**Supplied records**
════

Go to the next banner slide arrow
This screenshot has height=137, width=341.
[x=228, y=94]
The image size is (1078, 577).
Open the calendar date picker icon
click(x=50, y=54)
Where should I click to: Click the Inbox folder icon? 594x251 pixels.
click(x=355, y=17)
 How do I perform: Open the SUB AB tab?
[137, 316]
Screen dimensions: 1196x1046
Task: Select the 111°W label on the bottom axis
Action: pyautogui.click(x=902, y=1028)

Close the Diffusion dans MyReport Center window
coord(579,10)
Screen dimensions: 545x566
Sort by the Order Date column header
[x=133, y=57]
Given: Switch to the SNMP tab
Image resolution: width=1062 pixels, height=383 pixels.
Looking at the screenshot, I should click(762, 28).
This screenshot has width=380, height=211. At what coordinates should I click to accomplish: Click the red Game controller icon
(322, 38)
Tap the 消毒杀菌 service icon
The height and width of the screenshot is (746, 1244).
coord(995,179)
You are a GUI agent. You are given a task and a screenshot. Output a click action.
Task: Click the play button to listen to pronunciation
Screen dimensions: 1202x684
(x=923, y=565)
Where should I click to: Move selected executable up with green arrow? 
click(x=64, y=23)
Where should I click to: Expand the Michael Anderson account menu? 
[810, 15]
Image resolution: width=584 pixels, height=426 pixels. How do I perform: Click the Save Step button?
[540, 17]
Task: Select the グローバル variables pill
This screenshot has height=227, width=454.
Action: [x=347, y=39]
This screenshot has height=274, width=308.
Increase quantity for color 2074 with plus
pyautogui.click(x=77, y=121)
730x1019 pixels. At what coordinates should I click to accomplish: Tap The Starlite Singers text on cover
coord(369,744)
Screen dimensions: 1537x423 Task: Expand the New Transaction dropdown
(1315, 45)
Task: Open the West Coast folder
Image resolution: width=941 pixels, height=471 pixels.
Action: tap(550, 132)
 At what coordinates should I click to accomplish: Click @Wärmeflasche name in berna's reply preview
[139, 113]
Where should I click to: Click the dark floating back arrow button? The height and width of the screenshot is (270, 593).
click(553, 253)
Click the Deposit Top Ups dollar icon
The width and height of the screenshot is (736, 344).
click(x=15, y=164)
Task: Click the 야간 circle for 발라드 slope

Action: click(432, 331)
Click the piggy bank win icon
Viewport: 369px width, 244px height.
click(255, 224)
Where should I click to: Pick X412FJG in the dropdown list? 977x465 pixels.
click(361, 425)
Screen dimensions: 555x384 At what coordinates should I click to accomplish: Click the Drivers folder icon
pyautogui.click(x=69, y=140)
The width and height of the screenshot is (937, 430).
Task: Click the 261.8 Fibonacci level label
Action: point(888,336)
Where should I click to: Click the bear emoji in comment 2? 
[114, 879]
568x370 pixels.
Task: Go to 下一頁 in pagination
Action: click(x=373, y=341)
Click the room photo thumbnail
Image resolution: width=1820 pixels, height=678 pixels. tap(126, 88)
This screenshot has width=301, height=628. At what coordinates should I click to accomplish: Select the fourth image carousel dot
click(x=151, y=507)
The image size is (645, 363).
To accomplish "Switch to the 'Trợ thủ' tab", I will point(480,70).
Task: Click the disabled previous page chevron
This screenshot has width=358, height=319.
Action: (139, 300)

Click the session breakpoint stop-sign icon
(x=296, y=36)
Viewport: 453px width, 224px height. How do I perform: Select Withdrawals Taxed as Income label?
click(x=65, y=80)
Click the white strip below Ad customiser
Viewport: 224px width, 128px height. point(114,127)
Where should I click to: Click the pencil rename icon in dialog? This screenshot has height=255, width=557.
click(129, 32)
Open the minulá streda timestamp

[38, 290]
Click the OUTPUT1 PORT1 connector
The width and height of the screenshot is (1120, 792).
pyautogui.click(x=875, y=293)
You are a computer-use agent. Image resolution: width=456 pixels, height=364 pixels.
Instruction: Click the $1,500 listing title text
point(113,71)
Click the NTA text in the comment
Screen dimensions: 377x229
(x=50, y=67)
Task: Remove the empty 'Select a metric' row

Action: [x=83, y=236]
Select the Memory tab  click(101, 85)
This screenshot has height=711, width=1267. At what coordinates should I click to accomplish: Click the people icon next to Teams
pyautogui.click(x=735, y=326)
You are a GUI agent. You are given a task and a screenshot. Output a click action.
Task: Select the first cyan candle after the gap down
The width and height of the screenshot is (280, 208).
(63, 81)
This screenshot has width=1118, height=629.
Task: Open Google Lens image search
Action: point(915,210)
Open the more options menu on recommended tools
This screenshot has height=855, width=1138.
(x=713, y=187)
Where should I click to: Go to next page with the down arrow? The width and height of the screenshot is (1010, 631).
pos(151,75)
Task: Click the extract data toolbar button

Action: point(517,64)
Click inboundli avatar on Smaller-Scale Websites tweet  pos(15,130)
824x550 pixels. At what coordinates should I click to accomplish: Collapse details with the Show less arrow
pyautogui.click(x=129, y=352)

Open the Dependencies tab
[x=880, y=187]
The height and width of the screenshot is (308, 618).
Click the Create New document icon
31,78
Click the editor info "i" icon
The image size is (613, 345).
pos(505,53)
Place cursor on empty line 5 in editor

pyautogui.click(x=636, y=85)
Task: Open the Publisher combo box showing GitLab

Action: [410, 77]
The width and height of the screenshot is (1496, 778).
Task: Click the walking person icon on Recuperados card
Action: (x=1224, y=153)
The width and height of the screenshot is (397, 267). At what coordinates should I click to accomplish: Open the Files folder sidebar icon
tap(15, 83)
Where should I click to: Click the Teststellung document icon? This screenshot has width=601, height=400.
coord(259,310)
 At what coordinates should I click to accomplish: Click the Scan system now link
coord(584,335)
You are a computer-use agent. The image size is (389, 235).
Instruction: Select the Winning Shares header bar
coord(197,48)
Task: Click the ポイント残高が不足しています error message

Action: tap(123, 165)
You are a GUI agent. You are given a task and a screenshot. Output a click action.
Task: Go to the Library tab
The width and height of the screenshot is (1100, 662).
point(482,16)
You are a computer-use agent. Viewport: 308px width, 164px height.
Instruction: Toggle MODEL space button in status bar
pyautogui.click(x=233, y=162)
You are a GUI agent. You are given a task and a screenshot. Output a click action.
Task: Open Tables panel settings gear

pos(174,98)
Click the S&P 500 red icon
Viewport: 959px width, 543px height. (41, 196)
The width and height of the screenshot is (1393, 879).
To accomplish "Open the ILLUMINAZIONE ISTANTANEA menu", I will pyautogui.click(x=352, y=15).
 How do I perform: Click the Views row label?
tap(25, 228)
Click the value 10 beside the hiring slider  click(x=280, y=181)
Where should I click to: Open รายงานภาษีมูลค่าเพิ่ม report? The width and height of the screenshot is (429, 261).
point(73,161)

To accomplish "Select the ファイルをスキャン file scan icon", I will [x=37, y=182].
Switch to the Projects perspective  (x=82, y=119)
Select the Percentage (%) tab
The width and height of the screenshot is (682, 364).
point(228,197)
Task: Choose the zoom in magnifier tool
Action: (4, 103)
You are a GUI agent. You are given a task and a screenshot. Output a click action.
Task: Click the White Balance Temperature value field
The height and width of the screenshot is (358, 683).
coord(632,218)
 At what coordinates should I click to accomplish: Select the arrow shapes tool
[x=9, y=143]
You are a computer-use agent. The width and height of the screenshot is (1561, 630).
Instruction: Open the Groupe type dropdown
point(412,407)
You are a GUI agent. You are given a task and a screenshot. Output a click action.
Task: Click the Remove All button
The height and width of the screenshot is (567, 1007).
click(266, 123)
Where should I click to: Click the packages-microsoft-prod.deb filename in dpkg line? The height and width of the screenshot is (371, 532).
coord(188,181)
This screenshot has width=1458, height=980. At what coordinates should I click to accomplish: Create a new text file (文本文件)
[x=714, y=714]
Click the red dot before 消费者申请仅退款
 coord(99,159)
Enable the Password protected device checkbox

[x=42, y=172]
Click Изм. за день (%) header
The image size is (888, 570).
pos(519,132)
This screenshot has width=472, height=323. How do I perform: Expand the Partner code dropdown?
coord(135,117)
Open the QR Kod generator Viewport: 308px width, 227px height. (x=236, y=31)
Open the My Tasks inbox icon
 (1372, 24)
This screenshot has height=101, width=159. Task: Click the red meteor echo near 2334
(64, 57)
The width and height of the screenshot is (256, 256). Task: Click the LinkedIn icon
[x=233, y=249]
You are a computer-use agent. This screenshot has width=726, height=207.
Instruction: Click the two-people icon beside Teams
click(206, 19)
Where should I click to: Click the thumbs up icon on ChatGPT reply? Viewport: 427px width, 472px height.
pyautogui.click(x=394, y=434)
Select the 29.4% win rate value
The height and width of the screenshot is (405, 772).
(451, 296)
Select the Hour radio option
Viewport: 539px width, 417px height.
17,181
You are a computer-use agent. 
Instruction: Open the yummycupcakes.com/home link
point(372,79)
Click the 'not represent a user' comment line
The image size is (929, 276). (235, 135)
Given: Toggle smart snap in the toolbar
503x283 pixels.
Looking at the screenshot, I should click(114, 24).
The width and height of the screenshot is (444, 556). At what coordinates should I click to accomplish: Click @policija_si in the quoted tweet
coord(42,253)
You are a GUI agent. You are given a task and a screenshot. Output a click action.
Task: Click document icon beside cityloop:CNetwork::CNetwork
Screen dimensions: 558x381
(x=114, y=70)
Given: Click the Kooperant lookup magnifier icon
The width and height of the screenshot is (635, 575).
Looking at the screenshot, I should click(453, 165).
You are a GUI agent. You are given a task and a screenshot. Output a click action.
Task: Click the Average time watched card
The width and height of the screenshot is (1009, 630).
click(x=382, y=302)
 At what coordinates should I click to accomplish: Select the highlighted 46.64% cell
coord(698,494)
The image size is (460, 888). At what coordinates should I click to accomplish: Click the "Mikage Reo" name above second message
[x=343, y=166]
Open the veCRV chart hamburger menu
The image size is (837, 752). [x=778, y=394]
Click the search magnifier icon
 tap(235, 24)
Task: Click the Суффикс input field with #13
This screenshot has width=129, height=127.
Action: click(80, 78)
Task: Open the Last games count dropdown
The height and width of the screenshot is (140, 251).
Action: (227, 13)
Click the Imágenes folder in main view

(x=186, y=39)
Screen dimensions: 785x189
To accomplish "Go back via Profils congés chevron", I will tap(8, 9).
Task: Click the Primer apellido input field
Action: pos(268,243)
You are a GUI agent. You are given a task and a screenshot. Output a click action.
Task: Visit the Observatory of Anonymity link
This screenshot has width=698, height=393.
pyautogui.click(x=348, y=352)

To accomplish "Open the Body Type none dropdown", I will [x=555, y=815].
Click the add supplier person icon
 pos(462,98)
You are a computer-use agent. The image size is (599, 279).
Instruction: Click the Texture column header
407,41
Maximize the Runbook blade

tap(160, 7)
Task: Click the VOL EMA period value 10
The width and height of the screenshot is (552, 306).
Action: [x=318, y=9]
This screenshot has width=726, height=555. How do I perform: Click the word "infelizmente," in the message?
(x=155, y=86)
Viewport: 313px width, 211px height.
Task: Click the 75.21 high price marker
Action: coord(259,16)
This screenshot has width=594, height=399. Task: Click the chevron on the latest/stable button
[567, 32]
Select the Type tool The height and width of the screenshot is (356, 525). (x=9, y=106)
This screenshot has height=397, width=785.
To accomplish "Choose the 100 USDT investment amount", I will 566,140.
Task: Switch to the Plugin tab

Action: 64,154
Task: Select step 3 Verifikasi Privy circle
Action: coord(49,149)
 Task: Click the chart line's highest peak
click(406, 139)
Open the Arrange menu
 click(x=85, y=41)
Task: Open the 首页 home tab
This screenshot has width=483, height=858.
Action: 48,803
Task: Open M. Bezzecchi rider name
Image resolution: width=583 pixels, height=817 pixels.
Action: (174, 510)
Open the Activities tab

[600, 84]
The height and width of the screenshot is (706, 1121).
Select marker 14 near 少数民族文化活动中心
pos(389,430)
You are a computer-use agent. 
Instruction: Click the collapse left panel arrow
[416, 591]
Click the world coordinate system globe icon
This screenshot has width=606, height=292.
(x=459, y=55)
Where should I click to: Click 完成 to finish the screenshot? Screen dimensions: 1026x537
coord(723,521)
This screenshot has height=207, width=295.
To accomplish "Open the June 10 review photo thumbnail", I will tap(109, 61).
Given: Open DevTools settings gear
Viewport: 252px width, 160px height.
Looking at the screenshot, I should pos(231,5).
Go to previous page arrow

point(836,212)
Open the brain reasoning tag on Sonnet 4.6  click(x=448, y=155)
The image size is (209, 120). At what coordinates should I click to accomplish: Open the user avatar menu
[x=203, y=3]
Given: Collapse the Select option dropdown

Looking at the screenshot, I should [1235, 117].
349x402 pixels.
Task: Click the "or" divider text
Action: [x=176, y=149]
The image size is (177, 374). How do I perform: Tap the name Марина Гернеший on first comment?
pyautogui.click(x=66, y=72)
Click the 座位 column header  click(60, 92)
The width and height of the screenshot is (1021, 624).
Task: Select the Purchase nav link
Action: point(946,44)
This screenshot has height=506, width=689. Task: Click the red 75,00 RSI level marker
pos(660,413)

════

Where the word "value" shows up in a line of the records above, count that line; then give the count by itself.

4